EXERCISES TO COMPLETE:
a. In the passage on robotic process automation, what does RPA offer besides productivity benefits?
b. Retype the stretch of the passage on robotic process automation from "In the supply" through "on seasonal employees.".

While unattended robots have an important role to play particularly in automating back-office processes, it is attended robots that can play an exciting and crucial role in the future for businesses – not just completing tasks to free man hours up, but also extending the capabilities of human managers. Having the digital fluency to manage blended human and robot teams is one of five ‘super skills’ that will be required for the ‘jobs of the future’ – in other words, the skills needed for success in the evolving workplace.
The opportunities of RPA for retail
RPA is of particular relevance in retail, given the level of automation on which the industry depends, and the vast data management required. In a retail environment, software robots can automate essential, standard, high-volume, repeatable, rule-based processes, from supply chain right through to post purchase.
RPA offers not just productivity benefits, but also a reduction in error rates and huge processing capability.
In the supply chain, software robots are able to analyse and make actions based on data patterns – for example, triggering alerts or processes. This is particularly useful for retailers working with short supply times and especially in today’s heightened customer experience environment.
Back-office tasks ripe for RPA include financial processes – invoice processing, bill checking, and payments and HR process-related functions e.g., onboarding and offboarding employees, a time-consuming process in a sector that relies heavily on seasonal employees.

Saved data entries:
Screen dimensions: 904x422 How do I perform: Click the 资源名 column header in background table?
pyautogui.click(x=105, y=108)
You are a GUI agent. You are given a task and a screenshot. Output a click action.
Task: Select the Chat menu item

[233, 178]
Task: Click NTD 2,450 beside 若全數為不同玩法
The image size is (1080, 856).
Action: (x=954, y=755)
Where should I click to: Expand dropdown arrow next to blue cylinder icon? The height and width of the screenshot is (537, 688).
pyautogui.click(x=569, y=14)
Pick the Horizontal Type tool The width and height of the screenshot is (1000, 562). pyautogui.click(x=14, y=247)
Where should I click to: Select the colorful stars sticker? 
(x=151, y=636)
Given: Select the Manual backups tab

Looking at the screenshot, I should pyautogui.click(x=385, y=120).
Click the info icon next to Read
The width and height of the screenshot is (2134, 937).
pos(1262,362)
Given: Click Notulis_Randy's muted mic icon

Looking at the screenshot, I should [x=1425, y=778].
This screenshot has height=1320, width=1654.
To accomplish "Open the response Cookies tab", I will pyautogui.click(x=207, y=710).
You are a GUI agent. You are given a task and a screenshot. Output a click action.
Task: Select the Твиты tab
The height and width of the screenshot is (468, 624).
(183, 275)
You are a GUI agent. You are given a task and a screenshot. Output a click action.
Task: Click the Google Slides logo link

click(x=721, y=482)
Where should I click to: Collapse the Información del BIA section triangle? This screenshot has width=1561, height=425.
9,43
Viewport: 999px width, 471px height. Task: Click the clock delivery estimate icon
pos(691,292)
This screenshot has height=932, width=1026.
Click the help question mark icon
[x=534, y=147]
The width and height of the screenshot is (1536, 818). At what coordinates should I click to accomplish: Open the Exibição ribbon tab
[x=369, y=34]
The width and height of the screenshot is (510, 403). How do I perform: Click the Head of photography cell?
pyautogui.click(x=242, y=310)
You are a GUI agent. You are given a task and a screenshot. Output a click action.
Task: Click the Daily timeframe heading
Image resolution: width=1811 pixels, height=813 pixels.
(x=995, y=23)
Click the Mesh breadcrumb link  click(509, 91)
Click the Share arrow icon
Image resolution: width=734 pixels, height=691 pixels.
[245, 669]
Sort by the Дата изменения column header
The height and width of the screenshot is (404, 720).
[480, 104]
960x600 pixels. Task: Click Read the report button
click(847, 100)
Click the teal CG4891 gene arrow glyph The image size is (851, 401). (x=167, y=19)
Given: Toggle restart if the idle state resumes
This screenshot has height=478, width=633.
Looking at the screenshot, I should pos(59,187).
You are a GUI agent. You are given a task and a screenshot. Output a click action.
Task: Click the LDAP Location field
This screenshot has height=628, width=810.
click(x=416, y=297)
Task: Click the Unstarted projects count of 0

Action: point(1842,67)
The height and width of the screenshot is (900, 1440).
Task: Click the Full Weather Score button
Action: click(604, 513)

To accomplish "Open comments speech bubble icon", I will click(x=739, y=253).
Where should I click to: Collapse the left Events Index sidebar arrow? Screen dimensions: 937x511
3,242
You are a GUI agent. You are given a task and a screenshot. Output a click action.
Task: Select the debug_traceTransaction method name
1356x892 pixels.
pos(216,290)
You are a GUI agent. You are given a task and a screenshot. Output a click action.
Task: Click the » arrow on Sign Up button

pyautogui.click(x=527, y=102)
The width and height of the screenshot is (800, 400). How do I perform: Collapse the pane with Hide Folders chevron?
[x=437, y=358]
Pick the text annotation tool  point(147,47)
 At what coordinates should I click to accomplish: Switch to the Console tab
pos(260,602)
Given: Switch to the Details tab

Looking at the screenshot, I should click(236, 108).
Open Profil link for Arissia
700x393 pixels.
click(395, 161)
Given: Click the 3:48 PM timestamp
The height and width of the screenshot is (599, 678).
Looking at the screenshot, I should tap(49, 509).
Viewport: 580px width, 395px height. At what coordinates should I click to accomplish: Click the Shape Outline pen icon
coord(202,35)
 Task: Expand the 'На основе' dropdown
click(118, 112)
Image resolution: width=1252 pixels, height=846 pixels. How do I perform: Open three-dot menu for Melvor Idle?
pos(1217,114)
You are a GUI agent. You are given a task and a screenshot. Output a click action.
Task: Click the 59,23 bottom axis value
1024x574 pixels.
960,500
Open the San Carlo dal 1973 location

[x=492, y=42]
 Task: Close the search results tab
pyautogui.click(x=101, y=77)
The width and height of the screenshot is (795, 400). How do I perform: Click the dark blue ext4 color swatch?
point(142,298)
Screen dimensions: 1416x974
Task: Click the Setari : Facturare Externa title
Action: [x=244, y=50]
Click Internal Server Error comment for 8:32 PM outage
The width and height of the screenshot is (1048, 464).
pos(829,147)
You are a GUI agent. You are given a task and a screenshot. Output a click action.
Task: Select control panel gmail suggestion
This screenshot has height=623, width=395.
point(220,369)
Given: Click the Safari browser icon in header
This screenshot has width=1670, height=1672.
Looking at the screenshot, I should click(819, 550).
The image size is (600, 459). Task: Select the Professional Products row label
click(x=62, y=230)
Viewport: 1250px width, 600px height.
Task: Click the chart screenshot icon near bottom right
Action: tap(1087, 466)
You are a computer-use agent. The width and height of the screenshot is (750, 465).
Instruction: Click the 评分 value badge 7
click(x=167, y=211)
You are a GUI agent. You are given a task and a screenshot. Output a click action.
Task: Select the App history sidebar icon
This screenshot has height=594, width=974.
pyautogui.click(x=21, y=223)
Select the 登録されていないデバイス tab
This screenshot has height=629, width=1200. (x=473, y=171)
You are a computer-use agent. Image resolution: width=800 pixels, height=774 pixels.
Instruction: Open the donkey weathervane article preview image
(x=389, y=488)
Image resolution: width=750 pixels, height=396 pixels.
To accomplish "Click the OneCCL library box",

EXERCISE RESULTS:
a. A reduction in error rates and huge processing capability.

b.
In the supply chain, software robots are able to analyse and make actions based on data patterns – for example, triggering alerts or processes. This is particularly useful for retailers working with short supply times and especially in today’s heightened customer experience environment.
Back-office tasks ripe for RPA include financial processes – invoice processing, bill checking, and payments and HR process-related functions e.g., onboarding and offboarding employees, a time-consuming process in a sector that relies heavily on seasonal employees.